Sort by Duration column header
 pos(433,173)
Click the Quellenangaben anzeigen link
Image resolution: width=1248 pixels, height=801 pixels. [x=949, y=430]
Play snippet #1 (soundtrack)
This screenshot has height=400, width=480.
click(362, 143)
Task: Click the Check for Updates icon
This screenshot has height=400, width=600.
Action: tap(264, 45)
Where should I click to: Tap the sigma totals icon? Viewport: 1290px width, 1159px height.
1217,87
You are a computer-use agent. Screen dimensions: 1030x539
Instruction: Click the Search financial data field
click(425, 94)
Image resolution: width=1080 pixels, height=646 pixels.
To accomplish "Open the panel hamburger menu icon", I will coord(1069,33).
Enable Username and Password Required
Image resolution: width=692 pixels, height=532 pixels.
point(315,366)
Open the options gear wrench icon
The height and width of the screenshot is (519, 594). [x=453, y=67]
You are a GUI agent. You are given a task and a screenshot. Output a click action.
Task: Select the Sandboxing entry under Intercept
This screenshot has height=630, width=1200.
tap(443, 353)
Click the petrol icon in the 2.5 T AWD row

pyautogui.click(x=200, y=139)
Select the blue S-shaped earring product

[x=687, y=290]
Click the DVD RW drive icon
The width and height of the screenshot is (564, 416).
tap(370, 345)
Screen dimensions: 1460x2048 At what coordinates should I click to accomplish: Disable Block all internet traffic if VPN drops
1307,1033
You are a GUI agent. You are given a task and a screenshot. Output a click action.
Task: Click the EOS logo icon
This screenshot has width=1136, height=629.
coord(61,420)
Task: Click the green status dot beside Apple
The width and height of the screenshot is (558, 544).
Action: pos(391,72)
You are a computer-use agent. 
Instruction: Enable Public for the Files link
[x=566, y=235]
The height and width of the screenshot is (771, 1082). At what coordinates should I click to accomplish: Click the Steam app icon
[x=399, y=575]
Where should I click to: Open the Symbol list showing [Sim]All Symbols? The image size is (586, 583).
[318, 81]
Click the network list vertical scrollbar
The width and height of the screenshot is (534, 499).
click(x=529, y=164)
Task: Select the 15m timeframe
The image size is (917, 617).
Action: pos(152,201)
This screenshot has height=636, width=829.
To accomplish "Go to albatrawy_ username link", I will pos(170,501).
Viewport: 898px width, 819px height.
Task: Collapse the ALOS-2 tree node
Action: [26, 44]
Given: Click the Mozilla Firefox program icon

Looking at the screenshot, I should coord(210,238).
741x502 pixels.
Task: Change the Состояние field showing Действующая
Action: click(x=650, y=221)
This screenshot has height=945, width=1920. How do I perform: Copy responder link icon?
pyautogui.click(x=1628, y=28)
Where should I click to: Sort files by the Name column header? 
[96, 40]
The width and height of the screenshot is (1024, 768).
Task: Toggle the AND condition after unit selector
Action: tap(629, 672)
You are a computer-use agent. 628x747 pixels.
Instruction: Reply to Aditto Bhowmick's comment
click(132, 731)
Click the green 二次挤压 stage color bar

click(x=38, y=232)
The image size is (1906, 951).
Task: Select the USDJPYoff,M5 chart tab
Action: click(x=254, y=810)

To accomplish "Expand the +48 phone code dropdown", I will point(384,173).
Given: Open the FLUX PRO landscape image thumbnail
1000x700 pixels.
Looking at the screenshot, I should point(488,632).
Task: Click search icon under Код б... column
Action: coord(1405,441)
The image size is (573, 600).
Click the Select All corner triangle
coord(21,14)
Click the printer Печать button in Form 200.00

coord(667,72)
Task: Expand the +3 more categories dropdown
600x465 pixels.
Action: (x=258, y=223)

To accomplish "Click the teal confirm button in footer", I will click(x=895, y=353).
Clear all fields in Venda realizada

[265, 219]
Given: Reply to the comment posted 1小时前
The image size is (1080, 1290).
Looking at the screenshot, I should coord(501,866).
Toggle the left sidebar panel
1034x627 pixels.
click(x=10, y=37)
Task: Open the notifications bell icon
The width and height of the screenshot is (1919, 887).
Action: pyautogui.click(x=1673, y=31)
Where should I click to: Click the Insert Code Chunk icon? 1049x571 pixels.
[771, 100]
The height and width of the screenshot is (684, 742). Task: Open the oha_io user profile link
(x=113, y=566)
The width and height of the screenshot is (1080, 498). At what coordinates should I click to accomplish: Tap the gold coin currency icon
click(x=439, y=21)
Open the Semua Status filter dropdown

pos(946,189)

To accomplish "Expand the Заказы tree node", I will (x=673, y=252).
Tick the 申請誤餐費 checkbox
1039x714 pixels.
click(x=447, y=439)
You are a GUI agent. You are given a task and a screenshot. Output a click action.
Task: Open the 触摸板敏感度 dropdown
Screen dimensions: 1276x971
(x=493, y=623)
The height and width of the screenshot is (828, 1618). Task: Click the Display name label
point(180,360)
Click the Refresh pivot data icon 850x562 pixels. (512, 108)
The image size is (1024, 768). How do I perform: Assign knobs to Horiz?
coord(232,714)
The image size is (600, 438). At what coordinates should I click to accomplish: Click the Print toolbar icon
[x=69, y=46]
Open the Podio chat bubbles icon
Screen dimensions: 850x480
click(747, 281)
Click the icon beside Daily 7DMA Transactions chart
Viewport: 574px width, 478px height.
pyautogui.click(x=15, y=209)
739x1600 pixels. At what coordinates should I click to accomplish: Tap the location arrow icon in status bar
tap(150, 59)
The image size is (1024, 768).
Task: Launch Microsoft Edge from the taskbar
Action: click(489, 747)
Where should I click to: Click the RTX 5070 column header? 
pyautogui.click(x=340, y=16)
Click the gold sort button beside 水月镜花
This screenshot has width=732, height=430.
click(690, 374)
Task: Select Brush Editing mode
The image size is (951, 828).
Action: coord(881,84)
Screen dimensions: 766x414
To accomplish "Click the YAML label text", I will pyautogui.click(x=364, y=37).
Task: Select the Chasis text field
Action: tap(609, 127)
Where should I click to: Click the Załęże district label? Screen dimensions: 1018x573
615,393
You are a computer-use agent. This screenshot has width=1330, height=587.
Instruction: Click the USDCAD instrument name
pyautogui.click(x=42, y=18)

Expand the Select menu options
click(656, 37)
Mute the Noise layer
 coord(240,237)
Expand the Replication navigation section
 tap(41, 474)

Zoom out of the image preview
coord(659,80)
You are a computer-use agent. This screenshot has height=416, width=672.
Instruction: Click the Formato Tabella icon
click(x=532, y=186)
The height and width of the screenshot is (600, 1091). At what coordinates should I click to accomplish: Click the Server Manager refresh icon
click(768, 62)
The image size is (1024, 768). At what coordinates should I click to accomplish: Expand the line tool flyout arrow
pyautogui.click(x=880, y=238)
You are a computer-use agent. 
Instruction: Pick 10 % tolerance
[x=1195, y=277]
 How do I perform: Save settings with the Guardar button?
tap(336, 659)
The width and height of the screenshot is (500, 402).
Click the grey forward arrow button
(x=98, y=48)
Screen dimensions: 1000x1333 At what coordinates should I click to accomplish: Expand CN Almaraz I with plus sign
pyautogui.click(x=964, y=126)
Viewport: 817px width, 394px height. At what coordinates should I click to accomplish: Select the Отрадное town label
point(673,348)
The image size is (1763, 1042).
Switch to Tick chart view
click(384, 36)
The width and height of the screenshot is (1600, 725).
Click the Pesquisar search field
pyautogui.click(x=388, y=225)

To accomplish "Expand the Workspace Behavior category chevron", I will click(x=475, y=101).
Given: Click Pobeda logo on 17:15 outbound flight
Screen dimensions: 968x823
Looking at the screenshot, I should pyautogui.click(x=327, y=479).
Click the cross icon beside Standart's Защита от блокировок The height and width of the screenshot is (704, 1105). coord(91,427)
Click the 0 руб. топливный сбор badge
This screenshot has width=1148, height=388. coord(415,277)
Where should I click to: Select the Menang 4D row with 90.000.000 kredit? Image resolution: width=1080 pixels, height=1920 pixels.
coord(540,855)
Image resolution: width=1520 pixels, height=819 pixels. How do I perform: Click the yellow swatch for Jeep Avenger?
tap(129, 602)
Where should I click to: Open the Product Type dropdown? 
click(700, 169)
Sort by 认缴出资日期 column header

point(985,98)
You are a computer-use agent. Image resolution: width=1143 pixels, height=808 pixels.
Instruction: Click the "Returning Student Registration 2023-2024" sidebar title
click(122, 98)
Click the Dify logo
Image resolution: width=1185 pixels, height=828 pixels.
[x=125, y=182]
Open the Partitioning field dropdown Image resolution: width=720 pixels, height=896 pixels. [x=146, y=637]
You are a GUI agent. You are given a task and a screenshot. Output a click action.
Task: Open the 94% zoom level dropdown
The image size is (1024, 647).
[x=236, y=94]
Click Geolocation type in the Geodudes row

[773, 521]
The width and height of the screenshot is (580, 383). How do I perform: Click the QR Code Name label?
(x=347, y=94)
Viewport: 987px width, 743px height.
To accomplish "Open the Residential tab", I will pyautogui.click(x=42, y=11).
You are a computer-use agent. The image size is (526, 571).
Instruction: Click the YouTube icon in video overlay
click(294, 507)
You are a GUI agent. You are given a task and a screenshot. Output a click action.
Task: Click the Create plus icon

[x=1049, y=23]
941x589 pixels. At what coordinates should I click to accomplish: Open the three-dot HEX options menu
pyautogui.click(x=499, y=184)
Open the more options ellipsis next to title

## Try it:
Copy out the lines above with "computer" in them.

## Solved exercise:
You are a computer-use agent. Screen dimensions: 1030x539
You are a computer-use agent. 
You are a computer-use agent. 628x747 pixels.
You are a computer-use agent. This screenshot has width=1330, height=587.
You are a computer-use agent. This screenshot has height=416, width=672.
You are a computer-use agent. 
You are a computer-use agent. Image resolution: width=1143 pixels, height=808 pixels.
You are a computer-use agent. The image size is (526, 571).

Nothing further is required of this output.